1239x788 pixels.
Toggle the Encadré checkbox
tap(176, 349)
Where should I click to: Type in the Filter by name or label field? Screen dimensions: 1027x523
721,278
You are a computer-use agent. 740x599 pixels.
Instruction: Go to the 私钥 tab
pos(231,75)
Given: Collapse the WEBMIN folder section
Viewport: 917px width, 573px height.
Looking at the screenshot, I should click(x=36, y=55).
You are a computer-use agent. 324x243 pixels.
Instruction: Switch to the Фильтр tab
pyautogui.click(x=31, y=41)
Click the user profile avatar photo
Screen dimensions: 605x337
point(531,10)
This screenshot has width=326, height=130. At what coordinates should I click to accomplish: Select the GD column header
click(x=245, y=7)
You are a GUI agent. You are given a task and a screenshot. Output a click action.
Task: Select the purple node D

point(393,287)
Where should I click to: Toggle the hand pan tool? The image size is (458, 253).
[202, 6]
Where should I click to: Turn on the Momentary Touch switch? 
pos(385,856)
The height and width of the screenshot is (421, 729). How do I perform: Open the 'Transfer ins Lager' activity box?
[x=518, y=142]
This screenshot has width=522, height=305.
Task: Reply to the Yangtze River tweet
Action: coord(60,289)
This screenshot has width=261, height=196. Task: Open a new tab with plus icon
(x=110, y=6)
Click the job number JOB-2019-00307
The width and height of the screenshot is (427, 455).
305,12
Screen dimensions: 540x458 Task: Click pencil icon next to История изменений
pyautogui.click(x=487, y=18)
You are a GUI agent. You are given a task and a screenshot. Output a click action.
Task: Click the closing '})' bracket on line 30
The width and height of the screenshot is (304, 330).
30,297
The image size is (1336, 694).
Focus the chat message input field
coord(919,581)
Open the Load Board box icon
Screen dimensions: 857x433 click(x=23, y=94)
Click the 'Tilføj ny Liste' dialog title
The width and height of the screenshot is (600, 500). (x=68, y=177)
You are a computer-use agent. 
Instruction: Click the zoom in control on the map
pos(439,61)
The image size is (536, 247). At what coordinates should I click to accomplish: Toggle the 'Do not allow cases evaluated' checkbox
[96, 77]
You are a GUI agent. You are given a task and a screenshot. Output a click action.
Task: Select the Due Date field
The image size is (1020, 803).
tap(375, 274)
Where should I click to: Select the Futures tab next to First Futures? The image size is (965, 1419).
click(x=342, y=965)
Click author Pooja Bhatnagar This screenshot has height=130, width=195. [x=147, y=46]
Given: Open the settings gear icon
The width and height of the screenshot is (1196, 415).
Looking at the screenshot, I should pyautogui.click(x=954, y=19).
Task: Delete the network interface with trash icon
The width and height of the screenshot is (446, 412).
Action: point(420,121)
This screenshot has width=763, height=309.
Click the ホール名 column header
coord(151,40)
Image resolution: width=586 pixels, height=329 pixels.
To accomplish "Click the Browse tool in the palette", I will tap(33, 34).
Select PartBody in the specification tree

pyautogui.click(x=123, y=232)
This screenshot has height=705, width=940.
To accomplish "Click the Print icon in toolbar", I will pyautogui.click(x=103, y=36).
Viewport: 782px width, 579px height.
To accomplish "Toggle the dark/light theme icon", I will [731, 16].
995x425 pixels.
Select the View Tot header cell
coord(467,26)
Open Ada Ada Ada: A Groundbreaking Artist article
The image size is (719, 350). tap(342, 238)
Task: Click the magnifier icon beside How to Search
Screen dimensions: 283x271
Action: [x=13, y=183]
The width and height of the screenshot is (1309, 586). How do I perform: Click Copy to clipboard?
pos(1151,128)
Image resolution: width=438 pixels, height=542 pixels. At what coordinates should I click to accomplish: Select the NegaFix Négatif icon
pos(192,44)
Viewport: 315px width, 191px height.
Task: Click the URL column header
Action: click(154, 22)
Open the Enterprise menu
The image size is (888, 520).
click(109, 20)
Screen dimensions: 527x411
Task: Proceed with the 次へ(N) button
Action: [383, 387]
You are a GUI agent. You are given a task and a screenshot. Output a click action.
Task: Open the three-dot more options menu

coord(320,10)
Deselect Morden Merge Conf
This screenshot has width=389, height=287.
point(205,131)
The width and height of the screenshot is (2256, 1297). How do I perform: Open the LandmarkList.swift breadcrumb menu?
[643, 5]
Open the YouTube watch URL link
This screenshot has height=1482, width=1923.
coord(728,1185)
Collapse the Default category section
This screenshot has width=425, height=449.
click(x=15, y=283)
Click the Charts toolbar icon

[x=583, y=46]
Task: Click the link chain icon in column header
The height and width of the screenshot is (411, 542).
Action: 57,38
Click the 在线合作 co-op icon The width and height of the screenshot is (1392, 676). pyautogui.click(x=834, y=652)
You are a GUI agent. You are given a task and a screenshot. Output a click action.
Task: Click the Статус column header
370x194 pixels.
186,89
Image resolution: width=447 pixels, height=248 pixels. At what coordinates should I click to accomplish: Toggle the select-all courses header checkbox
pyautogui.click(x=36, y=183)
--
▶ _Task details_:
Format the records in the stretch from the line containing "The width and height of the screenshot is (2256, 1297)." through the line containing "Click the 在线合作" as a two-column CSV with the header row input,output. Give one row per record, with the record's text under input and its answer under output, each value in a quoted field and any line breaks replaced by spaces.

▶ _The output_:
input,output
"The width and height of the screenshot is (2256, 1297). How do I perform: Open the LandmarkList.swift breadcrumb menu?","[643, 5]"
"Open the YouTube watch URL link This screenshot has height=1482, width=1923.","coord(728,1185)"
"Collapse the Default category section This screenshot has width=425, height=449.","click(x=15, y=283)"
"Click the Charts toolbar icon","[x=583, y=46]"
"Task: Click the link chain icon in column header The height and width of the screenshot is (411, 542).","Action: 57,38"
"Click the 在线合作 co-op icon The width and height of the screenshot is (1392, 676).","pyautogui.click(x=834, y=652)"